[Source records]

▬▬▬▬▬▬

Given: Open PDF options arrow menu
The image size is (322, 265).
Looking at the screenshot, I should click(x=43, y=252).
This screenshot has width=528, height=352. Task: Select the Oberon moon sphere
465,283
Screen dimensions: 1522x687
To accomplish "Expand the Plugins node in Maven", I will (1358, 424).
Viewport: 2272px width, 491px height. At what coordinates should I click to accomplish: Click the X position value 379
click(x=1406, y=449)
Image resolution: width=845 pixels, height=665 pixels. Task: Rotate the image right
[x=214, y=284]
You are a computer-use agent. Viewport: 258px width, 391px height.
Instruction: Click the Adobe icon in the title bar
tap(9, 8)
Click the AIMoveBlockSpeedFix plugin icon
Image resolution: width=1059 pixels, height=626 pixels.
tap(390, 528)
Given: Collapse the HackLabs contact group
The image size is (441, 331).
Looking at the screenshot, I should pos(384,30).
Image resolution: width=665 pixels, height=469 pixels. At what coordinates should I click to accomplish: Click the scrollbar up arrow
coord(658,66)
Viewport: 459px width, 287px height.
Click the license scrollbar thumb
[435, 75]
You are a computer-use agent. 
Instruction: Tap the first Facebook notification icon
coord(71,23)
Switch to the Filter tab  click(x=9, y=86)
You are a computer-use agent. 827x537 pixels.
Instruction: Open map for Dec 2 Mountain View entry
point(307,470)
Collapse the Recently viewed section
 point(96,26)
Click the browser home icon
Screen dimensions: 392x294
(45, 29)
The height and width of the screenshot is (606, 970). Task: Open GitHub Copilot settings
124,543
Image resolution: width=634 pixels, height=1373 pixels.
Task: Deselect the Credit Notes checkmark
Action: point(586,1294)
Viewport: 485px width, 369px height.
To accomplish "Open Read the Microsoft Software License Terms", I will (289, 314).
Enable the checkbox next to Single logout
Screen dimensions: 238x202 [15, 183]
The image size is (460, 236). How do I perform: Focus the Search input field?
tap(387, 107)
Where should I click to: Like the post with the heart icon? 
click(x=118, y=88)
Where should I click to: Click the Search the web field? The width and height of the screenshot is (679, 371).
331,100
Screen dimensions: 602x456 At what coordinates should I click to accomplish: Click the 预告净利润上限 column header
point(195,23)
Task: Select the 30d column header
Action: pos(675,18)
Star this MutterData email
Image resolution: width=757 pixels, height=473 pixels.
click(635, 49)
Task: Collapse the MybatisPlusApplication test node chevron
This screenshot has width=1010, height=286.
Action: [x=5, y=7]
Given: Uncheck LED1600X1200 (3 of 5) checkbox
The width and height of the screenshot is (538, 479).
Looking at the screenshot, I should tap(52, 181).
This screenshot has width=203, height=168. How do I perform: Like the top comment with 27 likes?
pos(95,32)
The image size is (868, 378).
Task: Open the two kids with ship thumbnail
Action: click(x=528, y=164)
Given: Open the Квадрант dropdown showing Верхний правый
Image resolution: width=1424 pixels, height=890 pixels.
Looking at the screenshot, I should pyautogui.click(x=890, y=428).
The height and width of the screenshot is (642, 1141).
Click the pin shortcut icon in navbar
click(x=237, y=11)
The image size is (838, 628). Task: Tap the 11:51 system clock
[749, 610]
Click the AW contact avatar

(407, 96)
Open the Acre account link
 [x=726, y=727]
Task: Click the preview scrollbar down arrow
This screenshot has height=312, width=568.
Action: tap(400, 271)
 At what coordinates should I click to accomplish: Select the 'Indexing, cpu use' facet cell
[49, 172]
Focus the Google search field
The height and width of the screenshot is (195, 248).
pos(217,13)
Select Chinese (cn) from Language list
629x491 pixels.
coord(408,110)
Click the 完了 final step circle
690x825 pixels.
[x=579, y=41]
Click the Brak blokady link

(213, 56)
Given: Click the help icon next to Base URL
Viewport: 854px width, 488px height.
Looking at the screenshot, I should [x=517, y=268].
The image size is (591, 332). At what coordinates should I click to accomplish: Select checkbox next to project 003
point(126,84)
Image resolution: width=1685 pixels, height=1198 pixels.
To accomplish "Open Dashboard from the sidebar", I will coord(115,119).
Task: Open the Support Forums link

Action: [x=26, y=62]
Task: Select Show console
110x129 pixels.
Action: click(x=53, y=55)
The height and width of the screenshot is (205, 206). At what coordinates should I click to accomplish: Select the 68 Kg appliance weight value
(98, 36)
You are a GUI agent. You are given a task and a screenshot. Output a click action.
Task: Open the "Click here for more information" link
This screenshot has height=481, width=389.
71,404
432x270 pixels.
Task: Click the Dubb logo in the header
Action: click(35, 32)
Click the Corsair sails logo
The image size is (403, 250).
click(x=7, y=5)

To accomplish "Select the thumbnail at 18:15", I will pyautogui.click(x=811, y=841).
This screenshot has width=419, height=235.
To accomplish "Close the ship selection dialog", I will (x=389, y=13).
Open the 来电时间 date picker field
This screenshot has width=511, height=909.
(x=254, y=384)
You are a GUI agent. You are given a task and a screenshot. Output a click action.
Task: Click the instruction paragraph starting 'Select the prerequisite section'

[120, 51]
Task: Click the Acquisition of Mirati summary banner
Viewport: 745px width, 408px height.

▬▬▬▬▬▬

• [Your objective]: Copy each line of the records that has "agent" in it.

• [Worked solution]:
You are a computer-use agent. Viewport: 258px width, 391px height.
You are a computer-use agent. 
You are a computer-use agent. 827x537 pixels.
You are a GUI agent. You are given a task and a screenshot. Output a click action.
You are a GUI agent. You are given a task and a screenshot. Output a click action.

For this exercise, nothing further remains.